• **RECORD EXCERPTS**:
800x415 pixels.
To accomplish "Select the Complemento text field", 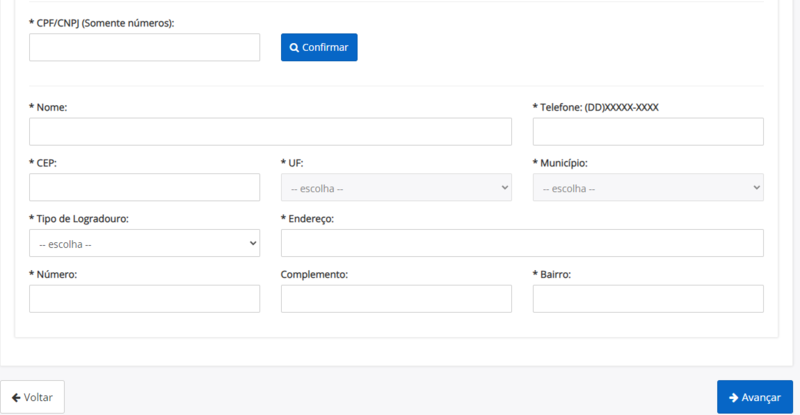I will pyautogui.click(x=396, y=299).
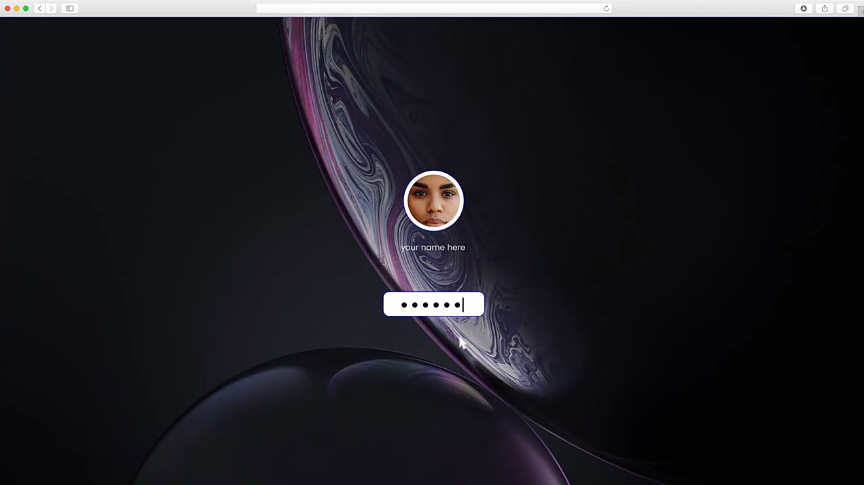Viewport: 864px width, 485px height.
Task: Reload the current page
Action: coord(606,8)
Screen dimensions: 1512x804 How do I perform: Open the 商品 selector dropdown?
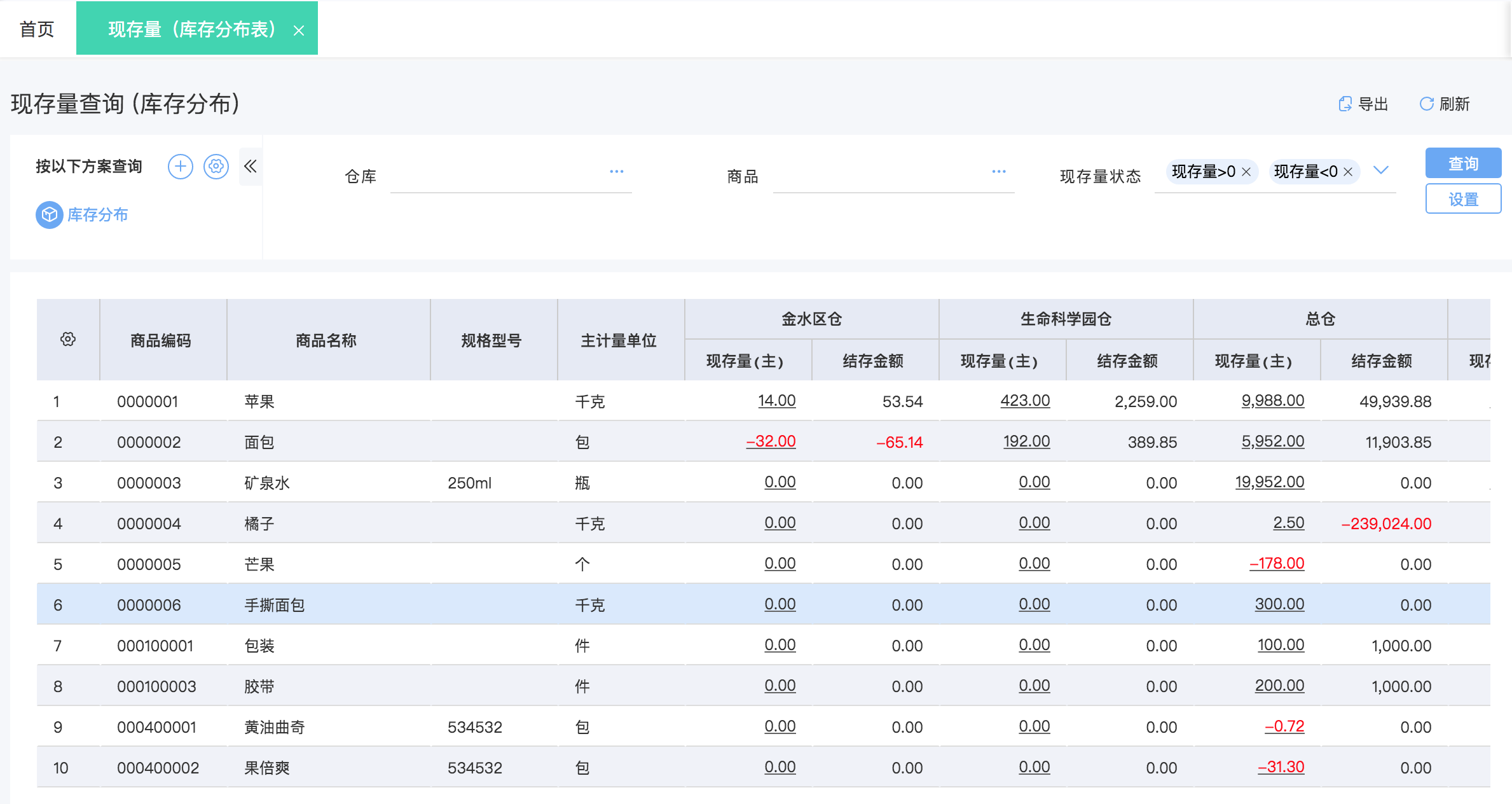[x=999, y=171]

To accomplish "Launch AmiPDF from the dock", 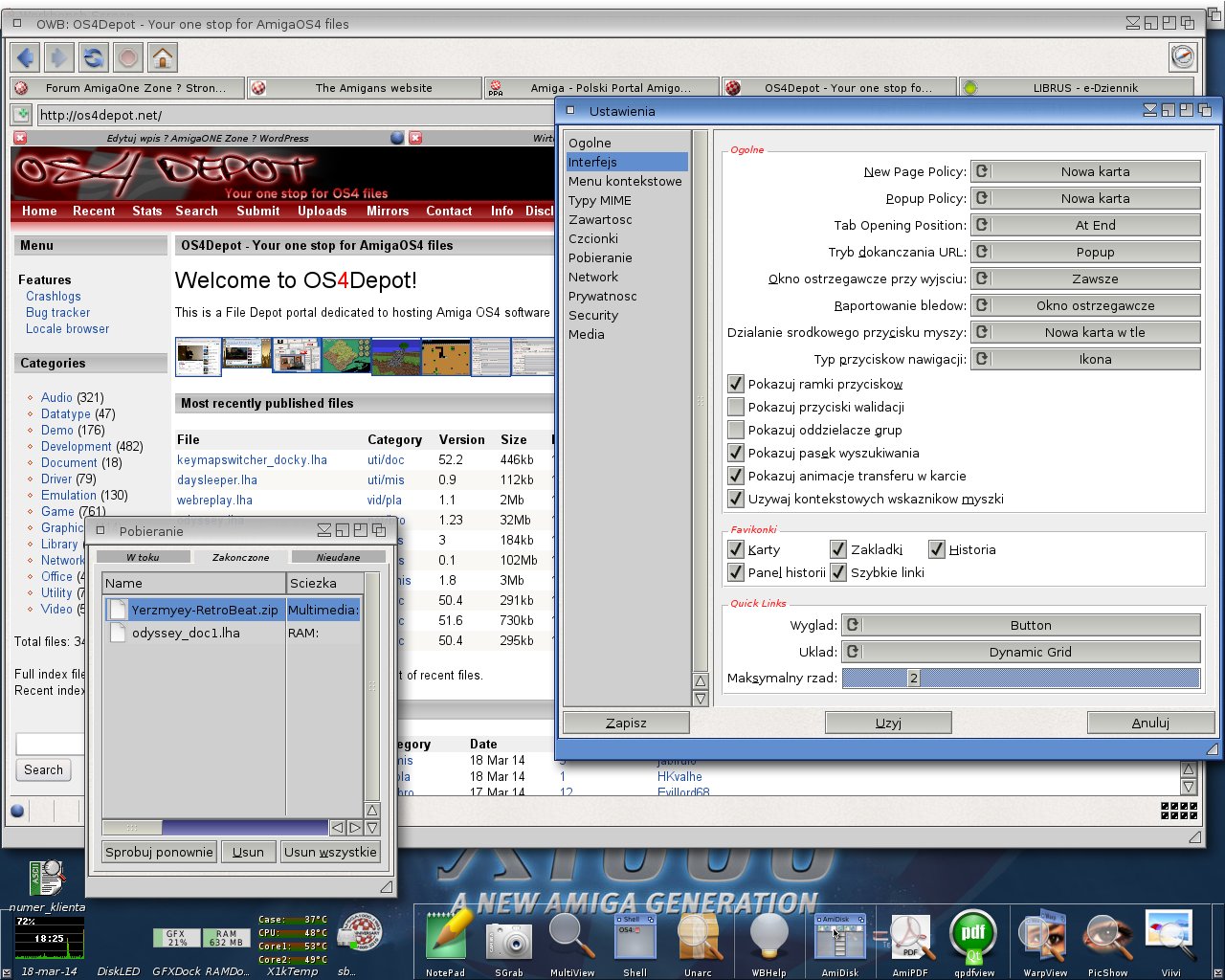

• **AIM OF THE EXERCISE**: The required answer is every line from the one containing "Screen dimensions: 1512x804" through the last line of the entries, restated word for word and with no pictures.

• **EXPECTED ANSWER**:
Screen dimensions: 1512x804 How do I perform: Open the 商品 selector dropdown?
[x=999, y=171]

To accomplish "Launch AmiPDF from the dock", 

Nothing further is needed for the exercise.